In an embodiment, conference service control messages, such as session setup and/or close response messages and/or recovery data messages, may be sent as ICN protocol data packets 1600. In a session setup and/or close process, a sync proxy may respond to a sync client by sending a session setup response and/or a session close response. For example, a data packet for a session setup and/or close response message may comprise a name field 1610 substantially similar to the name field in a session setup and/or close interest described herein above. The data field 1620 in a data packet for the session setup and/or close response may include a global state (e.g. dg) at the sync proxy and/or an acknowledgement to the requested session setup and/or close.
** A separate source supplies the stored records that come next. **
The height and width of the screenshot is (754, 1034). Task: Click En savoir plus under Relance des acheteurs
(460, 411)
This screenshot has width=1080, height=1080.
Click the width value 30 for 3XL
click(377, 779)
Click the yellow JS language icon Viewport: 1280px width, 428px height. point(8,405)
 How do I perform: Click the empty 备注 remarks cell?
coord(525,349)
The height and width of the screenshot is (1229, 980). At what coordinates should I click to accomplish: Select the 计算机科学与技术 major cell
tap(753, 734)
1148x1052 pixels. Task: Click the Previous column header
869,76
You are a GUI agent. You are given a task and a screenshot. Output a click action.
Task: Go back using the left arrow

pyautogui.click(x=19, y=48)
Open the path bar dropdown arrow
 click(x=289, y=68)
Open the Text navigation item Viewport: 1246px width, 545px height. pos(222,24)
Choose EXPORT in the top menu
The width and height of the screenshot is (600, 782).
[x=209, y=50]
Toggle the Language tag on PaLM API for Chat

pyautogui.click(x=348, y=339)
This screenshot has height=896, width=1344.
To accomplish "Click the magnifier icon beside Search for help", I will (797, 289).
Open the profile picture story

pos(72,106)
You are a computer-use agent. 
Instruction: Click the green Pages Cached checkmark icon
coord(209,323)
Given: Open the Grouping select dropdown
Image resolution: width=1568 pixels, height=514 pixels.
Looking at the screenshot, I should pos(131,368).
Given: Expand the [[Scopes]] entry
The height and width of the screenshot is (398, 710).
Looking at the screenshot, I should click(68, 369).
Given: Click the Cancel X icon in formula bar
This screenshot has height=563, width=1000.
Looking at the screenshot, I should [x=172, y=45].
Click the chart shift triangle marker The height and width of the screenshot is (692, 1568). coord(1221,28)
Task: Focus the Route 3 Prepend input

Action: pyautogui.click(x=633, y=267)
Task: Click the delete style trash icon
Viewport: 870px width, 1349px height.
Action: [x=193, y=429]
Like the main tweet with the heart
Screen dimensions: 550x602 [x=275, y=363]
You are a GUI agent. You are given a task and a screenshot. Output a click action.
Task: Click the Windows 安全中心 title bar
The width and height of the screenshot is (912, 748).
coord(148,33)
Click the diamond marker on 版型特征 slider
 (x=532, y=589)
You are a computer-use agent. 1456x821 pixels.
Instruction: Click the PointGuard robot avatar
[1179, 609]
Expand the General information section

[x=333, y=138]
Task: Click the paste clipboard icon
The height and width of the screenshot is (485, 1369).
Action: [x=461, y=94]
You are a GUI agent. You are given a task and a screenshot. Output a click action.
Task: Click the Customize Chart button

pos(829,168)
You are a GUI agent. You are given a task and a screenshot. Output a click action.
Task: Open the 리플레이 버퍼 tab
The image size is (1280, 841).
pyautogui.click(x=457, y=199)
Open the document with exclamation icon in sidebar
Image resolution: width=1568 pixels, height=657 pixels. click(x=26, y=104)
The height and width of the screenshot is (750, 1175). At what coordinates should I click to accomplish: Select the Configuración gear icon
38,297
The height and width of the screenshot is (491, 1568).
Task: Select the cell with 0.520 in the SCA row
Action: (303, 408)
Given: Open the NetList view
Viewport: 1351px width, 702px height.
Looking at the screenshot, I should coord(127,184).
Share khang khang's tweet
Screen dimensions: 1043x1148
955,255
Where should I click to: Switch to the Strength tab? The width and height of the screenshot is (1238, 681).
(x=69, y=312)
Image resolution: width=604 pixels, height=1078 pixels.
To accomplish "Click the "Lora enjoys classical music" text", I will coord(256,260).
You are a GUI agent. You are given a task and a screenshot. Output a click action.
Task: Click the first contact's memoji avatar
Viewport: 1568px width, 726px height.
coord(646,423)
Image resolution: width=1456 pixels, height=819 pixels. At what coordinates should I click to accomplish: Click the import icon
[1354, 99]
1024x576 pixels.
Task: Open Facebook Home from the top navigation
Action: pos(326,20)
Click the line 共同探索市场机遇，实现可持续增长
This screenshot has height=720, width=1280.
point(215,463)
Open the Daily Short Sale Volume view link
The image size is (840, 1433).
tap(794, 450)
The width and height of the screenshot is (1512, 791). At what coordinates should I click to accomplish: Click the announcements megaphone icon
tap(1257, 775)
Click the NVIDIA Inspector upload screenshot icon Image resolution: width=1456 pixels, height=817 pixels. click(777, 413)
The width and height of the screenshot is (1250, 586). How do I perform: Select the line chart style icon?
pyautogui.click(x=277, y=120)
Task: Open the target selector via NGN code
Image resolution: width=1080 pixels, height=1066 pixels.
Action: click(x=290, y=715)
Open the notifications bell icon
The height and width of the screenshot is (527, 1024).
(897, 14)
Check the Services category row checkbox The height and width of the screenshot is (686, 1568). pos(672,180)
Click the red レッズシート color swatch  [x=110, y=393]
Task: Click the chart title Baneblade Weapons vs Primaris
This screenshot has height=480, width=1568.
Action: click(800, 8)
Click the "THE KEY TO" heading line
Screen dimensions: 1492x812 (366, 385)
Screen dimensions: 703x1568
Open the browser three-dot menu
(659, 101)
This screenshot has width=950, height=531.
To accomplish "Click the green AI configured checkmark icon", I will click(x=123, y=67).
In a recovery process, a sync proxy may respond to a connected component's recovery request message by sending a digest log history. The depth (e.g. number of log entries) of the digest log may be determined by the digest_last and digest_new indicated in a recovery interest packet as described herein above and/or the depth in the cache as maintained by a responding component. For example, a data packet for a recovery response message may comprise a name field 1610 substantially similar to the name field in a recovery interest described herein above. The data field 1620 in a data packet for the recovery response may include history of FPs that is updated between the digest_last and digest_new indicated in the name field 1610.

In a sync process, a sync proxy may respond to an outstanding sync interest message from a remote sync proxy by sending a sync data response message (e.g. global state dg_curr in the sync interest message is out of date). The sync proxy may send a sync data response message comprising the updated global state (e.g. dg_new) and a FP corresponding to the global state transition from dg_curr to dg_new.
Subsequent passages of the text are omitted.